Syria on Wednesday freed 190 political prisoners under a presidential amnesty as part of a " comprehensive reform", the official SANA news agency reported.
The amnesty, taken on the eve of the traditional Islamic holiday of Eid al-Fitr (lesser bairam) which follows the holy fasting month of Ramadan, was to "consolidate national cohesiveness, which is fundamental to the social fabric and national interests of Syria," SANA said.
No further detail was released.
Syrian President Bashar al-Assad has pardoned hundreds of political prisoners since assuming power in 2000.
The release came as Syria is facing mounting international pressure following an interim UN report by chief investigator Detlev Mehlis on Oct. 20, which said there was "converging evidence" of Syrian and Lebanese involvement in the killing of former Lebanese Prime Minister Rafik Hariri in a car bomb blast in Beirut on Feb. 14.
Syria denied any involvement and dismissed the report as politically motivated.
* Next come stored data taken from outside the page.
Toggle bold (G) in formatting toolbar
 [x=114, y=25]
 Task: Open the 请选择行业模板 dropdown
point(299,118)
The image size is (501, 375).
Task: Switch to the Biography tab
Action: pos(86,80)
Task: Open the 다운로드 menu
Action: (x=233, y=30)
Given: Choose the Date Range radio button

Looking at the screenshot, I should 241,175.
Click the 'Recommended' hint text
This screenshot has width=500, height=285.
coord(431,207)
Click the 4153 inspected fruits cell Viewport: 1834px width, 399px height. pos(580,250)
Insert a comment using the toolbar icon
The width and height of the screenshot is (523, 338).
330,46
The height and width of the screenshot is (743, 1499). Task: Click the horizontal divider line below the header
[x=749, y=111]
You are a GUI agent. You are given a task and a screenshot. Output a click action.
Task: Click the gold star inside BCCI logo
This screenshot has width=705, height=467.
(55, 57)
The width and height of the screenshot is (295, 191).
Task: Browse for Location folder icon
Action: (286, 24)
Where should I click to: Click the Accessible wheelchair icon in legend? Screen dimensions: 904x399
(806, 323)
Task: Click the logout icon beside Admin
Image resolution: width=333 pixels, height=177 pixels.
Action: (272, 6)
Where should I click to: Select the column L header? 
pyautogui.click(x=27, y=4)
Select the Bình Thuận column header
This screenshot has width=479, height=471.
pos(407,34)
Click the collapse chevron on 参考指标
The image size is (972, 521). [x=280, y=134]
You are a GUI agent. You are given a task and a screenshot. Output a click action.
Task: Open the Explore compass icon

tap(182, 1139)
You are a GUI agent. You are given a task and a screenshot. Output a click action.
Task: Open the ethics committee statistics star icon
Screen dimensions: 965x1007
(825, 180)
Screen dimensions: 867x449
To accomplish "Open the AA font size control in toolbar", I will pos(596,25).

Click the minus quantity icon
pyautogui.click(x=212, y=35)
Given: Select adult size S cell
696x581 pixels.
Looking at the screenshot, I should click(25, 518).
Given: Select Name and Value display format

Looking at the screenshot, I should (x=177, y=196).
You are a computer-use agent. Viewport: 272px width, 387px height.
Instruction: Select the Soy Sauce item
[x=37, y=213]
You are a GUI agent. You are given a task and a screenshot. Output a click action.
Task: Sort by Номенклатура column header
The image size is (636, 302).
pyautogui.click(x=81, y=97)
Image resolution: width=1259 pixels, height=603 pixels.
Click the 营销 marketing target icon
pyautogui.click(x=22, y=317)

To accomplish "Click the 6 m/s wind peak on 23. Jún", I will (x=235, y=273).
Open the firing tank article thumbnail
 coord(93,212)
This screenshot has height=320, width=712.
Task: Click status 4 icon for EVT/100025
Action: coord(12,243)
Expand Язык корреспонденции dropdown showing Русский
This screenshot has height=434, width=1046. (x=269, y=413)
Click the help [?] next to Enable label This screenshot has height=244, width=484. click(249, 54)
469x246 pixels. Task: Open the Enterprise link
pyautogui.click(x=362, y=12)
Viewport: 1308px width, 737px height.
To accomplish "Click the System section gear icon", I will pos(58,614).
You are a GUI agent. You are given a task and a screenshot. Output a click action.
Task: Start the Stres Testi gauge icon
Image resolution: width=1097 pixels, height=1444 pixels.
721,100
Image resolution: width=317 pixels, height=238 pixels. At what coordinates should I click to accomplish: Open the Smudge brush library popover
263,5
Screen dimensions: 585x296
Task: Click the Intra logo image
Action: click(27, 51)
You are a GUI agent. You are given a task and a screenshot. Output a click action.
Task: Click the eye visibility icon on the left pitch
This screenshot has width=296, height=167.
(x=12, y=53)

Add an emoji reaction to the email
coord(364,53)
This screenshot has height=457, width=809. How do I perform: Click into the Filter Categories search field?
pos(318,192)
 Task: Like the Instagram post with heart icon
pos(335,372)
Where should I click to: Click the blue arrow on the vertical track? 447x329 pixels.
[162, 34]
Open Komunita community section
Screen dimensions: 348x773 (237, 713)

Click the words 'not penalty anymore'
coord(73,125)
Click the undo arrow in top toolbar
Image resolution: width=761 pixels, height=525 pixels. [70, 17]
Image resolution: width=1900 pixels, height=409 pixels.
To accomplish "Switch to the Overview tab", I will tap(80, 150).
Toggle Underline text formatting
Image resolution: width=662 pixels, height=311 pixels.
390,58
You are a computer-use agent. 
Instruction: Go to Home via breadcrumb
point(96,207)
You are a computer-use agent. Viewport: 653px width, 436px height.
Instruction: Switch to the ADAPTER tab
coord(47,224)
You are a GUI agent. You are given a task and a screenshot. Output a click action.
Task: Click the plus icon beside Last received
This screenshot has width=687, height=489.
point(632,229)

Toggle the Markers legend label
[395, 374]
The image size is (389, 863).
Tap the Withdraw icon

The United States, France and Britain sponsored a draft resolution on Oct. 25, but dropped the specific reference to the threat of economic sanctions in a last-minute concession to secure an unanimous vote for the resolution in the United Nations Security Council meeting on Monday.
The adopted resolution demands full Syrian cooperation with the UN probe into Hariri's killing, threatening to take "further action" if Syria does not comply.